Copy the rows below exactly, from the line containing "Given: Toggle the Женщине selection circle" through the line containing "The height and width of the screenshot is (487, 780).", keeping both of those lines.
-----
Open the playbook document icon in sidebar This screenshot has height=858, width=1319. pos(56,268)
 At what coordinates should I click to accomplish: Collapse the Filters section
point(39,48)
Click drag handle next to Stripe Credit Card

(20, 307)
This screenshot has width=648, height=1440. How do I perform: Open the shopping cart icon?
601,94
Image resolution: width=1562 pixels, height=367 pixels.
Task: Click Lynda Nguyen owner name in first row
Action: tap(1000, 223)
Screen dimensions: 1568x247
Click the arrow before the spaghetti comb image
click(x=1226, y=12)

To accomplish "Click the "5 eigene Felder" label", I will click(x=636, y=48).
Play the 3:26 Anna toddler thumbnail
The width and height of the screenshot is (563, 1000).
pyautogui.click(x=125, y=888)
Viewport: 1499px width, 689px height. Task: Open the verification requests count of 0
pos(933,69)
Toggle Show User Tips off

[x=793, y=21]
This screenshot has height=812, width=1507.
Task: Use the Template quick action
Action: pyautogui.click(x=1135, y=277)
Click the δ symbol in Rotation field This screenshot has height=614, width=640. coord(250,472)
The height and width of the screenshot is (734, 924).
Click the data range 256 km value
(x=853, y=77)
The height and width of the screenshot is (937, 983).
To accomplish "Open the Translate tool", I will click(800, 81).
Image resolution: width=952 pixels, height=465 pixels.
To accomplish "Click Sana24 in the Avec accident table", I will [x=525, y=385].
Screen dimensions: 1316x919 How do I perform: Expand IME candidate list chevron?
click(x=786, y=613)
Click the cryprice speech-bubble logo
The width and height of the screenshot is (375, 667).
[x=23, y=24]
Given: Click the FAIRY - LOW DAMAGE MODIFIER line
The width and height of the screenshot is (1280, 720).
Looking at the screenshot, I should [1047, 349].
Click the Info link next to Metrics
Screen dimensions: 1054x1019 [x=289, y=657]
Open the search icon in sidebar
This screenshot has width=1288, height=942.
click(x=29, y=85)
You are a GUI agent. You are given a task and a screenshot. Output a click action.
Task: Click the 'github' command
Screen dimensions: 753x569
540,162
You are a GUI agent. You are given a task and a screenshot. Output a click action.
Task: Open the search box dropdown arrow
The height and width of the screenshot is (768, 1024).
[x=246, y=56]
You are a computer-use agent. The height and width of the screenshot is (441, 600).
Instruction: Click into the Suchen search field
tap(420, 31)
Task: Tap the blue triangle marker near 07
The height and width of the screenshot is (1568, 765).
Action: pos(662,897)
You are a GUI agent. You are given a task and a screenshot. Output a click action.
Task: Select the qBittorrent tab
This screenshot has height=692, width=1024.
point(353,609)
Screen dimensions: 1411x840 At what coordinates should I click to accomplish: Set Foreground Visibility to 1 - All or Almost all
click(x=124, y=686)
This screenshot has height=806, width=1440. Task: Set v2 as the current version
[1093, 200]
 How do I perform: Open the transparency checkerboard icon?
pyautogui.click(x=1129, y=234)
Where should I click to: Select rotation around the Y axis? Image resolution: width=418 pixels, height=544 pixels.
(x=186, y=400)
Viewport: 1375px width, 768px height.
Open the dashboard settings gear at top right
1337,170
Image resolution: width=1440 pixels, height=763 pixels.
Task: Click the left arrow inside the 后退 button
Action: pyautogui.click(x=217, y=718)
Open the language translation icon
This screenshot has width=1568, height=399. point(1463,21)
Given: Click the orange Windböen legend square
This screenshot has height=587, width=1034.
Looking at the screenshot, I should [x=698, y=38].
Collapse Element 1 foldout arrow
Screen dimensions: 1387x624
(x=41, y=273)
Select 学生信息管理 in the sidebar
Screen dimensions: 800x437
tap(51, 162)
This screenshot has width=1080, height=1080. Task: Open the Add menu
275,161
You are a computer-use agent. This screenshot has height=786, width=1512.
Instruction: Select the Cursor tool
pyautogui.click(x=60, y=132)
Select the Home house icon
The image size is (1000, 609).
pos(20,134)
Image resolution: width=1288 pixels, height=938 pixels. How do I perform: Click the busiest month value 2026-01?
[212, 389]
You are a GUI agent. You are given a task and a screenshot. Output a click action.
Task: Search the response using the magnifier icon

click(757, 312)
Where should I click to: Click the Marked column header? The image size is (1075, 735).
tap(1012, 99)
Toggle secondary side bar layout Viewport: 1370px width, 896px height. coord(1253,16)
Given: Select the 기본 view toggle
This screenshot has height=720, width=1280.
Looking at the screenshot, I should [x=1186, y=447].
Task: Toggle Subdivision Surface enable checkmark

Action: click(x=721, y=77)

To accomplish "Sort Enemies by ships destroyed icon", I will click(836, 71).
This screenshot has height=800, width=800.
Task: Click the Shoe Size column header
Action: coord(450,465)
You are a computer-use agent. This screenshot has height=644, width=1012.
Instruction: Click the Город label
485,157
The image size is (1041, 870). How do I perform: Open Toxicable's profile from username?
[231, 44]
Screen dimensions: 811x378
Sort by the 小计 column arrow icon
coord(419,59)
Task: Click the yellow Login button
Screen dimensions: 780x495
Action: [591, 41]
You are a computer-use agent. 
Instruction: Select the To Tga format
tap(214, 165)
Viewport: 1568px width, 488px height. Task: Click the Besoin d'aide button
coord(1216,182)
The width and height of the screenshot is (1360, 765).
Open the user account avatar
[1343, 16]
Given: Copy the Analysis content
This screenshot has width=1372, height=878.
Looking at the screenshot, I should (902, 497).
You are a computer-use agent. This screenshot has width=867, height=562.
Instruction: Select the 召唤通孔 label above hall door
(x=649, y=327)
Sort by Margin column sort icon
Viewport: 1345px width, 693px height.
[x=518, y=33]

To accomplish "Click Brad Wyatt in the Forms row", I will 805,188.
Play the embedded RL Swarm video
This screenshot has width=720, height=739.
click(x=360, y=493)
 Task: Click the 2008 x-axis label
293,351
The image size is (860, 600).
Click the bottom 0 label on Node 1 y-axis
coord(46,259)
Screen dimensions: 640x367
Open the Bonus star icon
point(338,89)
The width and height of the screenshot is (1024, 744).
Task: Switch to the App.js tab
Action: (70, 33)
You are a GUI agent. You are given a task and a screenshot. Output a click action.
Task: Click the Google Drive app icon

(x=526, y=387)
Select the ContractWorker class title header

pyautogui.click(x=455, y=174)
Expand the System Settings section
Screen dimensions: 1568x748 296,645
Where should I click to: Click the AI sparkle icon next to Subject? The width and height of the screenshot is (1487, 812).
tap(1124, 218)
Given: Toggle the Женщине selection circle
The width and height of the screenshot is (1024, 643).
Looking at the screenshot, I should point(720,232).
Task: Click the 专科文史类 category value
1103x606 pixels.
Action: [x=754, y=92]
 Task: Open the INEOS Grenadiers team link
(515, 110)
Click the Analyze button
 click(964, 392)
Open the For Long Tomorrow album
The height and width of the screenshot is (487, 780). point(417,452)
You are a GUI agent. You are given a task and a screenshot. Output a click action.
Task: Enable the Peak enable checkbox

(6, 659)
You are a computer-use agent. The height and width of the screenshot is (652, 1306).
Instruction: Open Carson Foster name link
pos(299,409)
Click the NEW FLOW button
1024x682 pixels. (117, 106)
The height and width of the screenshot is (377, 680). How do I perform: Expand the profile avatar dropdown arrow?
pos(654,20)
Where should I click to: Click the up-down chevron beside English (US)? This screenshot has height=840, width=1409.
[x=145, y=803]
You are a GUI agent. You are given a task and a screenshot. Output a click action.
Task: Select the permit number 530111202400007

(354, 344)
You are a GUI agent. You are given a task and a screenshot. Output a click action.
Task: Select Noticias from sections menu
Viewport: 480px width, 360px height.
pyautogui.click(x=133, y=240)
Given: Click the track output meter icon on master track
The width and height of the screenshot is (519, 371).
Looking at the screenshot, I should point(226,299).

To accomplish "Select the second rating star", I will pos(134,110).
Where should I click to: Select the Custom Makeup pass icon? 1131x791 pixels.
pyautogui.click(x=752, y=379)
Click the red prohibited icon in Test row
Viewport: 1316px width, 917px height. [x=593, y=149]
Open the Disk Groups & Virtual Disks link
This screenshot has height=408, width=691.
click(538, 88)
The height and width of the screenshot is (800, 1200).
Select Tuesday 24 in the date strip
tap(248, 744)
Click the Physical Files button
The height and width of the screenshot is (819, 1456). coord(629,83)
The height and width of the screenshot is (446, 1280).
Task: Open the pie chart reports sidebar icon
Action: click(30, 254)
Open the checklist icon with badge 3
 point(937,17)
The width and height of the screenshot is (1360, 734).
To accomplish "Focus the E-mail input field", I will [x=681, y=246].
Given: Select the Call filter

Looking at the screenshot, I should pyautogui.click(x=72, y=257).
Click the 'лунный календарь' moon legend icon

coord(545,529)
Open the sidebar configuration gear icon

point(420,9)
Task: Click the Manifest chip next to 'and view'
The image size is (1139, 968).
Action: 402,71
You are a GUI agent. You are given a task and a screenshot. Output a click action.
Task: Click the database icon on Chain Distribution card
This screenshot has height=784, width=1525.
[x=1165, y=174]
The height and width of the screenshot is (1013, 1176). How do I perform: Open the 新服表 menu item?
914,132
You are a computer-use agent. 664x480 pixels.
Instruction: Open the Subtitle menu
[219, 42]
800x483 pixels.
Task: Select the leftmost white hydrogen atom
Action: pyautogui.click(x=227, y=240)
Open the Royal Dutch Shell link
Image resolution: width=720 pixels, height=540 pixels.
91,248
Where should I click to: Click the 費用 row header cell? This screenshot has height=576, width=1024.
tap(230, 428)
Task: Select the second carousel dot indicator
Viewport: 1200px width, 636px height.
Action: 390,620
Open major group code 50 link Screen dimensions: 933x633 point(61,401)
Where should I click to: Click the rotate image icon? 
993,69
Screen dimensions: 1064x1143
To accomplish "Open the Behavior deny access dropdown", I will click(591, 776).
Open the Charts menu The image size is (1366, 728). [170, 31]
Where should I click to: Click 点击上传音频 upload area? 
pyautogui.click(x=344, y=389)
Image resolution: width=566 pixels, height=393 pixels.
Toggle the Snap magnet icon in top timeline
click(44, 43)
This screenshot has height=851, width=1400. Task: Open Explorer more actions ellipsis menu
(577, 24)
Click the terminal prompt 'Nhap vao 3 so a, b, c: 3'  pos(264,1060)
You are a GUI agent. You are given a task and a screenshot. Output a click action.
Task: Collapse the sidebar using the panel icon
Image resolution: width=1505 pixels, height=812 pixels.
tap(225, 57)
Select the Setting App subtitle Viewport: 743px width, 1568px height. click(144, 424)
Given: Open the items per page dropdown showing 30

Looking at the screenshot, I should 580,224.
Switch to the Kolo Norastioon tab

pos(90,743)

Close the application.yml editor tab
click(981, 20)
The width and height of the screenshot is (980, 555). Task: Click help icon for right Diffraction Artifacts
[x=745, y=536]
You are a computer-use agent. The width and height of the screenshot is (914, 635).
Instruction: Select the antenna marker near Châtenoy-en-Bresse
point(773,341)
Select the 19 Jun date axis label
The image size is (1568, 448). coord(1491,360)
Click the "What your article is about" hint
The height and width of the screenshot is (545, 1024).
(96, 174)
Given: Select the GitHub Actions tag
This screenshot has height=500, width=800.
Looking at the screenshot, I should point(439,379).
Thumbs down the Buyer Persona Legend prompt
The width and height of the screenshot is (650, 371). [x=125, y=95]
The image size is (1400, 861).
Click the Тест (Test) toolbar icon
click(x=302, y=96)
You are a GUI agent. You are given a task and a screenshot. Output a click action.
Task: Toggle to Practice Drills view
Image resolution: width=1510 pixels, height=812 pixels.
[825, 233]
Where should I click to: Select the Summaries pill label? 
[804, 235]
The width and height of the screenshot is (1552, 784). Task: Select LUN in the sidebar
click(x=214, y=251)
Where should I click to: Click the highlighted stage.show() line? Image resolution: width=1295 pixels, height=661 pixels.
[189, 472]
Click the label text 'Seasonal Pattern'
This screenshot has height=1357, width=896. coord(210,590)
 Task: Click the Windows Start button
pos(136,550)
-----
Result for this task:
Given: Toggle the Женщине selection circle
The width and height of the screenshot is (1024, 643).
Looking at the screenshot, I should point(720,232).
Task: Click the 专科文史类 category value
1103x606 pixels.
Action: [x=754, y=92]
 Task: Open the INEOS Grenadiers team link
(515, 110)
Click the Analyze button
 click(964, 392)
Open the For Long Tomorrow album
The height and width of the screenshot is (487, 780). point(417,452)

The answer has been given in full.